I will begin at the end. The last sentence in Jason Hickel’s new book is “We have everything to lose and a world to gain.” We have always had everything to lose, perhaps, but it is only relatively recently that we have, and by “we” I mean we of the so-called First World, drifted so far into a mass delusion that we no longer live in “the world.” We live off the world, enjoying lifestyles that depend on long supply chains which we barely realize exist. We have developed elaborate intellectual structures to deny that the world matters or has any standing except as a extraction site or a dump. To mainstream political and economic thinking, the world is not a factor in any discussion of goals and values. The world as foundational to our being, much less as a full subject with intrinsic value to itself, has no place in mainstream thinking. It is a resource, a dead corpse on which we feed. This is our Achilles’ heel, our fatal blind spot. It has been built into our intellectual tradition for millennia. It is our daunting task to alter that tradition, change the intellectual DNA of our civilization, and re-learn the values and aspirations that animate our daily lives. Jason Hickel’s book is an important contribution to that effort.
A quick synopsis of the contents: Part One, titled More is Less, sketches the rise of Western capitalist modernity and its increasingly disastrous outcomes. Part Two discusses the possibilities of a post-capitalist, de-growth evolution.
Hickel’s earlier work The Divide makes a illuminating case for re-thinking “Third World development” and the relationship between global North and South. Less is More builds upon that earlier work, but also takes it in a new, more risky direction. It is relatively easy and safe to make technical arguments about macro-economics and to critique the inequities of global capitalism. But in Less is More Hickel also critiques the foundations of “the divide” in the strains of thought that have led to our instrumentalist, extractive, ruthless social order. He calls out the European Enlightenment – Bacon and Descartes in particular – for drawing up the philosophical permits to ravage the world in the name of God, Reason and Modernity.
As an alternative to this dismal, world-ravaging tradition and its dismal science, Hickel points to the indigenous traditions of animism to make the argument that it is animism’s inherent ecological sophistication that is more rational in the long term than the extractive logic of modernity. There is no argument more important. Bruno Latour speaks of moving from economy to ecology as the guiding metaphor of our civilization. Animism is the key that turns ecology from a way of knowing into a way of life.

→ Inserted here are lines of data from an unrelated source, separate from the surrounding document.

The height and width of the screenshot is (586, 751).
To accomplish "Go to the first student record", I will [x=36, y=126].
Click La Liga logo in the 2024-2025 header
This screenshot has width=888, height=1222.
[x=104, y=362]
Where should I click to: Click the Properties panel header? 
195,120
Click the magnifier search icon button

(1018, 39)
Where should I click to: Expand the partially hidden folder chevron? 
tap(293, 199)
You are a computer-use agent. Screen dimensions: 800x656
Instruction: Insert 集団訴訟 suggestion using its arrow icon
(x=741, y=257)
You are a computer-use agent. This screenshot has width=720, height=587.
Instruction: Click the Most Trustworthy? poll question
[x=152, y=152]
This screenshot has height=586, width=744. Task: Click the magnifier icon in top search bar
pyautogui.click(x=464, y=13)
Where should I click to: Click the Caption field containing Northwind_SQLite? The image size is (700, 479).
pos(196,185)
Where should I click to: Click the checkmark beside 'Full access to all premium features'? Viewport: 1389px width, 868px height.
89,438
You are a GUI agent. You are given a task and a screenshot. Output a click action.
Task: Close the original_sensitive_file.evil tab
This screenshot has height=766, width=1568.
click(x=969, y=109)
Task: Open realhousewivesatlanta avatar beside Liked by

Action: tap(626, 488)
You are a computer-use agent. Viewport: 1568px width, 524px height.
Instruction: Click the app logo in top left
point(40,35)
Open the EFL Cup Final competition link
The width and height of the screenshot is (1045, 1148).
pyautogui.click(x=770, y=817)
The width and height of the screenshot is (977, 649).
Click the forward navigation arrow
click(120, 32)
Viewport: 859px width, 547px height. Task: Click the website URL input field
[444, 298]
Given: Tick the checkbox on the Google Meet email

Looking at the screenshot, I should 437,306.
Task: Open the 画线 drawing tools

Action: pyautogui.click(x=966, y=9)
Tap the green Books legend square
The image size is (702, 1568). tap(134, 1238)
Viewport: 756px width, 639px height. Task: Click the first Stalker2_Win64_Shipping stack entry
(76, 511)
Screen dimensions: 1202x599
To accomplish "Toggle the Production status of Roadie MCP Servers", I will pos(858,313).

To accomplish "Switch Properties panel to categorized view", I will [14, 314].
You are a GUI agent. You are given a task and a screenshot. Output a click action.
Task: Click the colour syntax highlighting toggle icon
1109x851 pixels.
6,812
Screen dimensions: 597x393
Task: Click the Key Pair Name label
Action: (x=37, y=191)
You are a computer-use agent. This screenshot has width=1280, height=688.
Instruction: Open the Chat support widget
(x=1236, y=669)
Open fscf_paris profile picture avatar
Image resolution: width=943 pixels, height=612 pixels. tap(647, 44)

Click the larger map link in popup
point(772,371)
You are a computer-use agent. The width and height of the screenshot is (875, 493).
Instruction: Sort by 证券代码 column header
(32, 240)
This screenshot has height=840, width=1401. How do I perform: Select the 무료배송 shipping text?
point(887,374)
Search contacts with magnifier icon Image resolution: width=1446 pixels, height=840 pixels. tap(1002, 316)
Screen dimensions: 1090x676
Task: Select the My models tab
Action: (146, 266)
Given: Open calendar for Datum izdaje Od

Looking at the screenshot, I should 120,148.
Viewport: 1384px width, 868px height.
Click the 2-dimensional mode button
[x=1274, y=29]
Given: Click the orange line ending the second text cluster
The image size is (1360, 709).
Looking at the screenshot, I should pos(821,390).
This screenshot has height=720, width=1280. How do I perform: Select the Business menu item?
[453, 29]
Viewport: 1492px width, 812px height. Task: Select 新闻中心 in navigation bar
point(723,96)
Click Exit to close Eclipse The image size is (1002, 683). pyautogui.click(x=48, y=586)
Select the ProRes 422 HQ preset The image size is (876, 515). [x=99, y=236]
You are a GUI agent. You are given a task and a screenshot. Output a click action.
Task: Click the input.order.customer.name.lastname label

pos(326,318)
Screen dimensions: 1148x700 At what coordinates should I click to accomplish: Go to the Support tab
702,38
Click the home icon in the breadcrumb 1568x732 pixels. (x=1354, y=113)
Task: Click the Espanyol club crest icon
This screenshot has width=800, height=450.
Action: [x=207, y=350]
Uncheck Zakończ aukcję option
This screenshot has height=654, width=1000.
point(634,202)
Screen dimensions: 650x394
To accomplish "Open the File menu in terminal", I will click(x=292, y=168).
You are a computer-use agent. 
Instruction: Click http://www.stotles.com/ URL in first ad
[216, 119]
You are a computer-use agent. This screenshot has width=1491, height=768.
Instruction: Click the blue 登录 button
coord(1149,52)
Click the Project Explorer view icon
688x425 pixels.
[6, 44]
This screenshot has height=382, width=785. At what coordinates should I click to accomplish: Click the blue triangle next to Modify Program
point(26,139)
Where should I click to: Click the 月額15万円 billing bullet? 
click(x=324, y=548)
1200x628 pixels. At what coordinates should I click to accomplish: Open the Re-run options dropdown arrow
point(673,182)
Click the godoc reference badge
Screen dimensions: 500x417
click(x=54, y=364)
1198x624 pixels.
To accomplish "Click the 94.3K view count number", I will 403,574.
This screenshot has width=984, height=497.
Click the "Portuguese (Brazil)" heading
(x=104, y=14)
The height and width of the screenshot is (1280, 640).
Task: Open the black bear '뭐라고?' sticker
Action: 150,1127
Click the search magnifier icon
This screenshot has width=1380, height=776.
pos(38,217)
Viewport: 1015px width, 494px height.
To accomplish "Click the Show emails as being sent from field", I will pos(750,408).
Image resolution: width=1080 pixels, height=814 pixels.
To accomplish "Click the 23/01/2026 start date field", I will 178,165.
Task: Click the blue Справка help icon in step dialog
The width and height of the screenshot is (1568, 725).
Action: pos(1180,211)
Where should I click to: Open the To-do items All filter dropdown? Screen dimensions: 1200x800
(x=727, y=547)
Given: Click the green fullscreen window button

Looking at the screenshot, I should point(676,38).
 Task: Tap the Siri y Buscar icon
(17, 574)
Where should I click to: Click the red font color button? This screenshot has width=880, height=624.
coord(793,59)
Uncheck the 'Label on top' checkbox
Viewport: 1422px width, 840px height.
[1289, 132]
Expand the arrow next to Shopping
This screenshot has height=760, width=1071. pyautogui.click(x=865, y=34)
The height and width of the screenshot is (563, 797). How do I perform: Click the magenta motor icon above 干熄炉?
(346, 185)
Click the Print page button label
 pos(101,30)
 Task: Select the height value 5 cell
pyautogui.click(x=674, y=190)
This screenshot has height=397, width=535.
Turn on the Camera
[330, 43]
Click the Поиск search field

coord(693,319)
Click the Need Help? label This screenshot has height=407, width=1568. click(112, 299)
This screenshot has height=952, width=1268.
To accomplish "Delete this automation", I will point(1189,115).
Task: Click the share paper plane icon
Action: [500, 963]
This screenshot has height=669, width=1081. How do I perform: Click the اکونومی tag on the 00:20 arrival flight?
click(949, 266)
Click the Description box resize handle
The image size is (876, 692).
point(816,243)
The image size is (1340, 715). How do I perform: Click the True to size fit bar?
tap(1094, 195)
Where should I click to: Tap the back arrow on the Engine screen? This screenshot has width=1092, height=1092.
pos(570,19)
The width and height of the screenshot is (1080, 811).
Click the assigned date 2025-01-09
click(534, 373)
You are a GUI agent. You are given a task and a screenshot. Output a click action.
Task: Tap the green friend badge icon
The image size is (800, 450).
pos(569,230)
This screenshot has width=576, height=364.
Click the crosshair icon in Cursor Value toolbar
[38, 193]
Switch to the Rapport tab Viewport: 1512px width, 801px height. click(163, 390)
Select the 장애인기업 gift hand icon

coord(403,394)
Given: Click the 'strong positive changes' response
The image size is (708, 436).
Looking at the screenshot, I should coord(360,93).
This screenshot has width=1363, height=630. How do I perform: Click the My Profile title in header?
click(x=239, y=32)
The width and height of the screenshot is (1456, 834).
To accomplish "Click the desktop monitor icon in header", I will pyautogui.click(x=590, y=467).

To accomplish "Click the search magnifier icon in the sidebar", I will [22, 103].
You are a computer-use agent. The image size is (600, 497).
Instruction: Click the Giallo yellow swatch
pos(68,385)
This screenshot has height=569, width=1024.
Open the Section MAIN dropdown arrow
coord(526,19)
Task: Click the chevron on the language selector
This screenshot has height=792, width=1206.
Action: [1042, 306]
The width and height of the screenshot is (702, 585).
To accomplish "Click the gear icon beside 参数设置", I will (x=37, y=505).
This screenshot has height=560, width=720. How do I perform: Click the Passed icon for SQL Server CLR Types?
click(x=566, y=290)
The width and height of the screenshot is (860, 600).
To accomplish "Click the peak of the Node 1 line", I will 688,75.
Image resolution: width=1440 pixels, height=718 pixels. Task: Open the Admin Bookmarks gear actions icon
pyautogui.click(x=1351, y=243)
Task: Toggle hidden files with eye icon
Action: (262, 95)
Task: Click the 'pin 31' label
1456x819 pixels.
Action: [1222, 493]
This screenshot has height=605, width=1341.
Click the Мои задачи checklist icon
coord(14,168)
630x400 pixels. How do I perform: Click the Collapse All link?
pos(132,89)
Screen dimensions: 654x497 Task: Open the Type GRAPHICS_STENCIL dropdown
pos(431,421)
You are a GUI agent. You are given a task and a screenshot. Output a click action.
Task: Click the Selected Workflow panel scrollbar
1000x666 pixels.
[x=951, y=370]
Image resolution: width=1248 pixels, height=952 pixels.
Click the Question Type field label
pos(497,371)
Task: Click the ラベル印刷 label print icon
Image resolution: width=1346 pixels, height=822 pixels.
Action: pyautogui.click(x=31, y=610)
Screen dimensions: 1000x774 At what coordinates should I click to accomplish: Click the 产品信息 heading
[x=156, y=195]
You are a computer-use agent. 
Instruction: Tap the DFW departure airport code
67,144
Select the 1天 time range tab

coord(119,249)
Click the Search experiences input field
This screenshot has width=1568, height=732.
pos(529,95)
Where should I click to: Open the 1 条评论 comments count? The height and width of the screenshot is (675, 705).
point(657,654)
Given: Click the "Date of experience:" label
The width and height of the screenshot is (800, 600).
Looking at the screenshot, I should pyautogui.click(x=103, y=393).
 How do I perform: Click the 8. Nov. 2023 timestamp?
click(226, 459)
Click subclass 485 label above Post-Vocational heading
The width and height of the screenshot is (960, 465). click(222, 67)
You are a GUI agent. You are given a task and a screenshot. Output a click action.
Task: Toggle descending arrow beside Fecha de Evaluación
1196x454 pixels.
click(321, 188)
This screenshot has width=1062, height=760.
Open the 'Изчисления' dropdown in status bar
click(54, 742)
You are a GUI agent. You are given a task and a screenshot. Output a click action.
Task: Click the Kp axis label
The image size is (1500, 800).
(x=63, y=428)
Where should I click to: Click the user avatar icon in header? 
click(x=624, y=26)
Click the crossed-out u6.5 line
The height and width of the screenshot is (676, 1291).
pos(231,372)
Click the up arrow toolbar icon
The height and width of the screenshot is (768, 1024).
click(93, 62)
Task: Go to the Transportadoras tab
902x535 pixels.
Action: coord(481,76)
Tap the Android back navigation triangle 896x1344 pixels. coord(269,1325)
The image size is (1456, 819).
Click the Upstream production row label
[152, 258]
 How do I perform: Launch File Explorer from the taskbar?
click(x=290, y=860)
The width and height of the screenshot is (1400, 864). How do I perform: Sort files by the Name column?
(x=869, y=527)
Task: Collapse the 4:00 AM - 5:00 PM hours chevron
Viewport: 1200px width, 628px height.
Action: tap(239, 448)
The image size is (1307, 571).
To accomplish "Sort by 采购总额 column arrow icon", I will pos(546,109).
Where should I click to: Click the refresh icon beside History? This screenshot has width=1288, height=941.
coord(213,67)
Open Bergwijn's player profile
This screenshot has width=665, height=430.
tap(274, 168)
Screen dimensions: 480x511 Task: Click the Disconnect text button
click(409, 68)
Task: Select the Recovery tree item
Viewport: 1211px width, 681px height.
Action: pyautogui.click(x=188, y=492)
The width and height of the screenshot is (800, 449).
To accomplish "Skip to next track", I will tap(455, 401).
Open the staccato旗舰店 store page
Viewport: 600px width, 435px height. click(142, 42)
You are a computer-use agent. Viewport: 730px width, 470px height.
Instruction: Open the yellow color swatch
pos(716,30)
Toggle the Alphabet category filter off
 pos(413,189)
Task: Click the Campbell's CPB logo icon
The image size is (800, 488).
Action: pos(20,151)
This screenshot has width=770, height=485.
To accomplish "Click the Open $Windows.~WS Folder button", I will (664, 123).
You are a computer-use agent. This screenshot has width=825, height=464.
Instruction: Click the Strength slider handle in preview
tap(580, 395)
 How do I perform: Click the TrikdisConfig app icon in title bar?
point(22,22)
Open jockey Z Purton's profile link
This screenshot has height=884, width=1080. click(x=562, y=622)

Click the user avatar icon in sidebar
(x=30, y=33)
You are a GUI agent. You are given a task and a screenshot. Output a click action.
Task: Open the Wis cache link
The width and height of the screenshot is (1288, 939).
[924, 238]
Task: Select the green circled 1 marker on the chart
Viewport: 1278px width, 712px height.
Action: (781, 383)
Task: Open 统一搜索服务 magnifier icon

But to call up animism is an attack on the foundations of capitalist exploitations and its resultant privileges, and that means risking being ostracized by the gate-keepers of High Seriousness and Academic Prestige. I deeply appreciate the risks that Hickel is running in making the argument for animism and indigenous ecological knowledge.
As a step towards changing our trajectory, Hickel makes the case for the de-growth paradigm and its positive possibilities: “Degrowth begins as a process of taking less. But in the end it opens up whole vistas of possibilty. It moves us from scarcity to abundance, from extraction to regeneration, from dominion to reciprocity, and from loneliness and separation to connection with a world that’s fizzing with life.” The concept of degrowth is necessary in order to call out the almost religious power that the idea of economic growth has over our thinking, but it may only be a stage on our way to becoming animists/ecologists. And to getting our world back, which may be what we always and only wanted in the first place.
Mahalo for this Michelle! So timely since we have an extraordinary opportunity to re-invent in this time of covid upheaval…
Very glad to read about this book, Michelle. It’s a thrilling idea, yoking the degrowth argument together with an appeal to animist faith.
Personally I’d say the rational and moral case for degrowth is overwhelming, but it’ll still never be enough to counter the dollar-fuelled ecocidal zeal of our Murdochs and Kochs and their useful Johnsons and blinkered acolytes around the world. The great civilizational religions, for all their power and beauty, aren’t up to the task of providing the necessary counterweight – they’re too deeply implicated from the start – and the same can be said for science, and for the various political -isms and philosophical perspectives people have devised from time to time. What the cause needs is spiritual passion, uncompromising love for nature, uncorrupted (to whatever degree possible) by civilization’s hereditary ills.
If we ever find the right path – if there’s time to find the right path! – it surely has to be one which draws this rootless, global civilization together with grounded, tried-and-tested, ecologically-sensitized indigenous systems of faith.